Estimating the effects of the programme

A 2023 study1 suggested that 3 years after course completion, 12700/100000 participants had developed diabetes, whereas the number rose to 15400/100000 for those who did not do the course. Evidence from other countries points to larger effects.

To assess the benefits of the programme and therefore its output, we need to take account of QALYs generated along with the cost saving. This allows us to compute an implied reduction in the “price” of diabetes management with the introduction of the programme. As mentioned, when working with QALYs, we need to allow for the fact that the costs saved lie largely in the future and should therefore be discounted.

Table 1 summarises the key statistics for the programme per 100,000 referrals. The target was 390,000 referrals in total, but this was not expected to be achieved in one year.  There are thought to be 5.8mn people in the UK who have elevated blood sugar levels and would therefore be eligible to participate. As the table makes clear, per 100,000 referrals we find an increase in QALYs valued at £81,000,000 and a saving in costs valued at 39,420,000.

But how might the effect of the programme be shown in measures of health service consumption, such as those found in the National Accounts?

The Impact of the Programme

Comparing the cost relative to the benefits of the programme, the introduction of the programme leads to a sharp fall in the implied price of treatment per referral. But the overall expenditure is only a small fraction of publicly-provided health service output. In 2018-19 when the programme was underway, this was valued at £151bn. Although the cost of the programme per referral was just under 14% of its benefits, the small share of expenditure on the programme limits its impact on the overall estimates of the output of medical services. Indeed, we find that the programme results in an increase in the volume of health services of only 0.02% per 100,000 referrals. Therefore, in this case, the impact of preventative treatment on the volume of health service output is small.  

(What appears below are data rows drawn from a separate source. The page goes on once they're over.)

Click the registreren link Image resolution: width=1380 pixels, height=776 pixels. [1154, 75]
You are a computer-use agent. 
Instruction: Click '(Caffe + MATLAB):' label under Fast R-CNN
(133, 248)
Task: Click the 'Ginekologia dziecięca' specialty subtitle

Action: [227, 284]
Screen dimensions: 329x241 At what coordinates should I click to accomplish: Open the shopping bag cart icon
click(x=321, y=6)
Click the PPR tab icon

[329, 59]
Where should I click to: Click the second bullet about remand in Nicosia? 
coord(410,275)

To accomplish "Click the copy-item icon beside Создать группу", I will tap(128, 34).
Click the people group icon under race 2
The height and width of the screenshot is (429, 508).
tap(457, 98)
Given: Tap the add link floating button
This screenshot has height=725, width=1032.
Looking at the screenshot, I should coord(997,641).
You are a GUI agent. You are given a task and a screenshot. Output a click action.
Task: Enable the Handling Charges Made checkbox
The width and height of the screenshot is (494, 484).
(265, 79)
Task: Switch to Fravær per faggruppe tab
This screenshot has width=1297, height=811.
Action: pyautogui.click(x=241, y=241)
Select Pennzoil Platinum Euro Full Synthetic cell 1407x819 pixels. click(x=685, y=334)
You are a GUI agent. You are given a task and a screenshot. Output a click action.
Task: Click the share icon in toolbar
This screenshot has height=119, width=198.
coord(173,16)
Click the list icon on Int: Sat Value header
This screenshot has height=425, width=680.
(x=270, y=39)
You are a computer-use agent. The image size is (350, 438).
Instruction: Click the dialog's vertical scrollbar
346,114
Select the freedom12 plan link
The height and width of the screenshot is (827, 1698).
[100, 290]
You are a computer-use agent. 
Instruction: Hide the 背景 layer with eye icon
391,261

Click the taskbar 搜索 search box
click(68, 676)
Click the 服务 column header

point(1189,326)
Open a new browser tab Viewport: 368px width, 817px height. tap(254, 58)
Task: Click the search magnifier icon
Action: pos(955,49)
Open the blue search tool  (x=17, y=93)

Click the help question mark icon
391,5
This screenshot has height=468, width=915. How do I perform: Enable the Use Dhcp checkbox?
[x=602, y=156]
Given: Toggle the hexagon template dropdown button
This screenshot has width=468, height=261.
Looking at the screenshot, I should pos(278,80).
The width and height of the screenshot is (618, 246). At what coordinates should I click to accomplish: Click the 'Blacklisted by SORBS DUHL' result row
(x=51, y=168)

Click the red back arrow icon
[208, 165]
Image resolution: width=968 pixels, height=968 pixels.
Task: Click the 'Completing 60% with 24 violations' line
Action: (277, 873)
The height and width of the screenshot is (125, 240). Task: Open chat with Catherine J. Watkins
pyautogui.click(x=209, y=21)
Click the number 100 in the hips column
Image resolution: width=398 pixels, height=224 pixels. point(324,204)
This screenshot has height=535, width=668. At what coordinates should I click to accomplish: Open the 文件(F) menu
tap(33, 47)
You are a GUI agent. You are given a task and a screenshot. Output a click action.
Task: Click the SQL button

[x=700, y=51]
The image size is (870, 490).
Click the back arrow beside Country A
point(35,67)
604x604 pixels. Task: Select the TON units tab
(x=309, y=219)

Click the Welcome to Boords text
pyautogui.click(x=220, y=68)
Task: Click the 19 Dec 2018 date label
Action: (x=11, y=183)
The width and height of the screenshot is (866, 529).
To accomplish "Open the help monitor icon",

To check that the methodology isn’t understating the programme, we can also look at the number of extra QALYs generated. If we look at the number of extra QALYs generated as a proportion of an estimate of the total QALYs attributed to medical treatment2, we find an even smaller percentage increase in gross output of medical services, of 0.005% per 100,000 referrals.

Why it matters

This paper shows possible ways to consider preventative medicine when producing estimates of the output of medical services in the National Accounts.  The effects in the example studied are small relative to overall health service output. While this is an important finding, it is also valuable to have a coherent framework for preventative medicine. Some preventative programmes may have very large effects, and this framework makes it possible to establish whether that is the case.

This paper is part of ESCoE work on Public Sector Productivity. For more on this topic, listen to the webinar.

ESCoE blogs are published to further debate. Any views expressed are solely those of the author(s) and so cannot be taken to represent those of the ESCoE, its partner institutions or the Office for National Statistics.


1. Ravindrararajah, R., M. Sutton, D. Reeves, S. Cotterill, E. Mcmanus, R. Meacock, W. Whittaker, C. Soiland-Reyes, S. Heller, P. Bower, and E. Kontopantelis. 2023. “Referral to the NHS Diabetes Prevention Programme and Conversion from Nondiabetic Hyperglycaemia to Type 2 Diabetes Mellitus in England: a Matched Cohort Analysis.” PLOS Medicine 20:1–18.

2. For these calculations we assume that half of the expected discounted QALYs for the population aged 65 and over are due to medical science. A larger base number of QALYs would result in a smaller percentage impact of the programme.